The Court of Appeals then considered the effect of a conflict provision in the contract form which addressed conflicts between it and the attached specifications. The City argued that the terms of the contract form and the terms of specification Section 1-08.10(1) conflicted, meaning that Paragraph 22 (which did not include a cure opportunity period) would govern. The Court of Appeals disagreed, instead finding that the terms of Section 1-08.10(1) supplemented rather than conflicted with the terms of Paragraph 22. Regarding the cure opportunity period, Paragraph 22 was silent, but Section 1-08.10(1) required a 15-day cure opportunity period. The Court interpreted this as a supplement, not a conflict, and therefore gave effect to both pieces of language. Thus, in the context of safety violations, Conway had 15 days to cure before the City could rightfully terminate the contract. As it turned out, Conway had cured the safety issues while working directly with L&I following the City’s complaint. In a finding of fact, L&I stated “there were no further safety issues on site after March 9, 2016” and that the safety issues were “found to have been cured by the end of the suspension period.”

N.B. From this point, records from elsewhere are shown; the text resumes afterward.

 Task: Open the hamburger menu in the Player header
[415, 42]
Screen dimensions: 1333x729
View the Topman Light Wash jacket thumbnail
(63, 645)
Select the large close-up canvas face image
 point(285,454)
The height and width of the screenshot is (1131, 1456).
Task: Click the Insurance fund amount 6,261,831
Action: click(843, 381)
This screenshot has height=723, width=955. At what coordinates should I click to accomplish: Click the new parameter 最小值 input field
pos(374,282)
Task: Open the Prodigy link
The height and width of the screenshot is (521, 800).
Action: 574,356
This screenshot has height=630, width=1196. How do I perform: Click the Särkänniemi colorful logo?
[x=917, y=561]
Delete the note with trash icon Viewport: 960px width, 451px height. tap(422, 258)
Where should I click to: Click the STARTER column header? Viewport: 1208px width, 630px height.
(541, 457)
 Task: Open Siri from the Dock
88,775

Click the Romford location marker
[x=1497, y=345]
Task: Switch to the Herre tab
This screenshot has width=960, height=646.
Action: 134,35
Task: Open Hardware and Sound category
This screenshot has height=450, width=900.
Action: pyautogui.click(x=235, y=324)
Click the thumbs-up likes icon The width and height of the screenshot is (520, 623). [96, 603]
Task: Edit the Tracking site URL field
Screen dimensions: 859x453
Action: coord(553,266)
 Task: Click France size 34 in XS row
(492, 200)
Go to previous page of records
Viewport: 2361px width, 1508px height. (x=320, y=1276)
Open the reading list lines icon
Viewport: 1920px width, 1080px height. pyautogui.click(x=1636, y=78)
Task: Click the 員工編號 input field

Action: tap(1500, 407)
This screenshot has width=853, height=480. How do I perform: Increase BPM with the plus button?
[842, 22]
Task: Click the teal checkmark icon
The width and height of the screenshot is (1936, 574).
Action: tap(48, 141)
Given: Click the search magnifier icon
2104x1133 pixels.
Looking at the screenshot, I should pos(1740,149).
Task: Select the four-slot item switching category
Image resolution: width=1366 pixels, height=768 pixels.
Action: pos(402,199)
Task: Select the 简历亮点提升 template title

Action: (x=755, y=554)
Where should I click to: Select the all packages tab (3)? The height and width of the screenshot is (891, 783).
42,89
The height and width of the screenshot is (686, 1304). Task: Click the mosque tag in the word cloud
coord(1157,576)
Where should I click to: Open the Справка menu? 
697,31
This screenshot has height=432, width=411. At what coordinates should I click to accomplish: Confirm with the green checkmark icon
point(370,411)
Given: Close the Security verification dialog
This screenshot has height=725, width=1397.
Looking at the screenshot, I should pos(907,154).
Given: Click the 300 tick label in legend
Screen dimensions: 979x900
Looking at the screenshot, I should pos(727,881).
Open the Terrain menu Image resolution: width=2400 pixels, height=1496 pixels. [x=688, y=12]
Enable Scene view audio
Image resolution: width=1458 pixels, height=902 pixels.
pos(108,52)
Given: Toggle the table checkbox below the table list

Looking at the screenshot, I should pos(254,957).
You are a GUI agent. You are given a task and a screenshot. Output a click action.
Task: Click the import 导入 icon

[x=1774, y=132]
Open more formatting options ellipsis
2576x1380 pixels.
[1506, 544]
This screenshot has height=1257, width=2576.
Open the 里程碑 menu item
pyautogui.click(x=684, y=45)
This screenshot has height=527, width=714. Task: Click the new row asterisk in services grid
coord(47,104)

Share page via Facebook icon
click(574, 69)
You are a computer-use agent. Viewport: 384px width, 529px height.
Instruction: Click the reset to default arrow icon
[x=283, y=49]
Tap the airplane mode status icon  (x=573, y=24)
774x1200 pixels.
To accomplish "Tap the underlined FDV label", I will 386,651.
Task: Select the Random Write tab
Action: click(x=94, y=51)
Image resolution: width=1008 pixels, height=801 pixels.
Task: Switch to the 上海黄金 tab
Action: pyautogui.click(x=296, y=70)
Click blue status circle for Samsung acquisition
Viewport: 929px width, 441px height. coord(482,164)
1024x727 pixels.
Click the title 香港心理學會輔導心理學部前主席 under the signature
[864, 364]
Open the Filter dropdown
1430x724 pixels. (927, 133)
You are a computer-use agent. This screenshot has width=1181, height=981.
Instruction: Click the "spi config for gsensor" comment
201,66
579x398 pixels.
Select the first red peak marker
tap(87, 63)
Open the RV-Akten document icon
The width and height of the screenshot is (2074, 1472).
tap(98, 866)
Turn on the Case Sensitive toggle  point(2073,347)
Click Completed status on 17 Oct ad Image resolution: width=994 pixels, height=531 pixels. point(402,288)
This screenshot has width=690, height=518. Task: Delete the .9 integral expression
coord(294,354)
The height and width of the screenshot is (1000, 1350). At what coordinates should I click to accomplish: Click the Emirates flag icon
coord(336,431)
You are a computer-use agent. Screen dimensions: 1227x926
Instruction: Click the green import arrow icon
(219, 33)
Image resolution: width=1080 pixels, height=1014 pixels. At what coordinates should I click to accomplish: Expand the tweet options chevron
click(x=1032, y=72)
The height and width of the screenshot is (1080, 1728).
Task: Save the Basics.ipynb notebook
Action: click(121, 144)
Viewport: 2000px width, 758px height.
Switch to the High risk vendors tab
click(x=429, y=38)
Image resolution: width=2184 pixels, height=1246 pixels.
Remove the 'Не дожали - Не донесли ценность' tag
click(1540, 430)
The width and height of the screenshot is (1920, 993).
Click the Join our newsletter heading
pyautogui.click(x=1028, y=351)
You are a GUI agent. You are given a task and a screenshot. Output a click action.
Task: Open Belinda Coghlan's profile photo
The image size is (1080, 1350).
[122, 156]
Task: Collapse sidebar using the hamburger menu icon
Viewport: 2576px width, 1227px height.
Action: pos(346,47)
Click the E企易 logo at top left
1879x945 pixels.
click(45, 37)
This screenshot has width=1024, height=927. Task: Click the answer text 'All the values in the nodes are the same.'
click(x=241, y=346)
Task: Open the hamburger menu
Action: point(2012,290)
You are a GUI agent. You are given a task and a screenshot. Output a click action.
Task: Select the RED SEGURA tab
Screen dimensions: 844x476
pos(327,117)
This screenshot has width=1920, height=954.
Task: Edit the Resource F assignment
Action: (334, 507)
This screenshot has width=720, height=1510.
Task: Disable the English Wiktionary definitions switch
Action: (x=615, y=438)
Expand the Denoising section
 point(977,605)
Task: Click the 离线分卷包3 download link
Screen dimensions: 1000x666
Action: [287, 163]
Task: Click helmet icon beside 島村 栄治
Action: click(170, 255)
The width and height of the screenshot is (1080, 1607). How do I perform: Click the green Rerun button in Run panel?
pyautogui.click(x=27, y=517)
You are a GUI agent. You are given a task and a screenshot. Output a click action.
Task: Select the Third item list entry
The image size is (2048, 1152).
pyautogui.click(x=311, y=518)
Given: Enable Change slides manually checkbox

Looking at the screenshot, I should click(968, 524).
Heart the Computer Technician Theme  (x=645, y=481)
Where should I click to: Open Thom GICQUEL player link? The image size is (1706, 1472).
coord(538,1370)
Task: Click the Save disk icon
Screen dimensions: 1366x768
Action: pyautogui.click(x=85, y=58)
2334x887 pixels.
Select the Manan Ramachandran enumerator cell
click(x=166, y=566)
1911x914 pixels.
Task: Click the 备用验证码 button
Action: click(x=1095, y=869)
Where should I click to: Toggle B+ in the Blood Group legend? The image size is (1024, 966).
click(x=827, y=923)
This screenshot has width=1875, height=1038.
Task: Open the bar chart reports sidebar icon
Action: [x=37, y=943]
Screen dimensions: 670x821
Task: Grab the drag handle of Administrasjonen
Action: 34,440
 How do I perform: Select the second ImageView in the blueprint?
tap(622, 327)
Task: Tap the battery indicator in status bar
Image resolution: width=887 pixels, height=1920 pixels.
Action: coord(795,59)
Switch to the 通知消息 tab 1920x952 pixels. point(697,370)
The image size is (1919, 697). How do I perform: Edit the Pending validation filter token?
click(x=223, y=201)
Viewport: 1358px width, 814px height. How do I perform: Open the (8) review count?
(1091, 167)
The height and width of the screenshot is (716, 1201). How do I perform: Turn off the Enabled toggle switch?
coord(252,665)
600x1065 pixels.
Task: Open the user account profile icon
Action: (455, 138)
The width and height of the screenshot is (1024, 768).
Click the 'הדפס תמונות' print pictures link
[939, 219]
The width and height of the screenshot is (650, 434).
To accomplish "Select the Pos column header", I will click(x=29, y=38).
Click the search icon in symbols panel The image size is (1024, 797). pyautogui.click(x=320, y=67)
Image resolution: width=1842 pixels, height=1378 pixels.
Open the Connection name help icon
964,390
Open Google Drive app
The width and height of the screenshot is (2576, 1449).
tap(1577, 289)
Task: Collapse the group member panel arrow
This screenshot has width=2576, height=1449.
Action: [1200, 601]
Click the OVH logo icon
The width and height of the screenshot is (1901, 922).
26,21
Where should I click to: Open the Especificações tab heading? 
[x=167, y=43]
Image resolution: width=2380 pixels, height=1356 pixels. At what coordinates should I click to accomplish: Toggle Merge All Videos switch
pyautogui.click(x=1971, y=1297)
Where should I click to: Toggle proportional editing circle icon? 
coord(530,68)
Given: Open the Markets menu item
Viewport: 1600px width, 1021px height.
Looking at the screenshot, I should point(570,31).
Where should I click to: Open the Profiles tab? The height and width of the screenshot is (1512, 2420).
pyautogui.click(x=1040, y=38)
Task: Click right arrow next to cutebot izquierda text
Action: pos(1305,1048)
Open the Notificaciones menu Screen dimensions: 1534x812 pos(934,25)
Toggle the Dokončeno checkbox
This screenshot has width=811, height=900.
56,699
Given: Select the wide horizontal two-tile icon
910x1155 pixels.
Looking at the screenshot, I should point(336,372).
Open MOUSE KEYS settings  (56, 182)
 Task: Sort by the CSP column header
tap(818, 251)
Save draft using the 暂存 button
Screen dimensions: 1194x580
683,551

The Court then considered a matter of first impression in Washington. The City argued that it was entitled to a setoff for defective work it discovered after terminating Conway. Finding no Washington law addressing the issue of whether a breaching party was entitled to a setoff when it did not give the nonbreaching party an opportunity to cure alleged defects, the Court looked to the Oregon case of Shelter Products, Inc. v. Steelwood Construction, Inc., 257 Or App 382, 402, 307 P.3d 449 (2013), which held that a breaching party is not entitled to a setoff for allegedly defective work where the breaching party terminated the contract for convenience, but did not give the other party notice of the defects and opportunity to inspect, cure or complete the work. Concluding that the City of Puyallup had terminated the agreement with Conway, but did not provide Conway an opportunity to cure alleged defects, the Court found that the City was not entitled to its claimed post-termination damages and costs.
Not everything went Conway’s way, however. With respect to the trial court’s award of attorney fees for Conway, the Court of Appeals reversed. The public works contracts statutory section relating to the award of attorney fees under an offer of settlement (RCW 39.04.240) requires that the offer of settlement be served no less than 30 days and no more than 120 days after completion of service and filing of the summons and complaint. According to the Court, the Washington legislature had enacted this statutory provision to allow government entities an early opportunity to settle public works litigation by requiring an early settlement offer from a claimant who wishes to preserve a claim for attorney fees. Conway had not made such a settlement offer and was therefore precluded from obtaining attorney fees. Ultimately, the trial court was reversed only on its award of Conway’s attorney fees. The City had failed to justify its contract termination, and was therefore not entitled to post termination damages.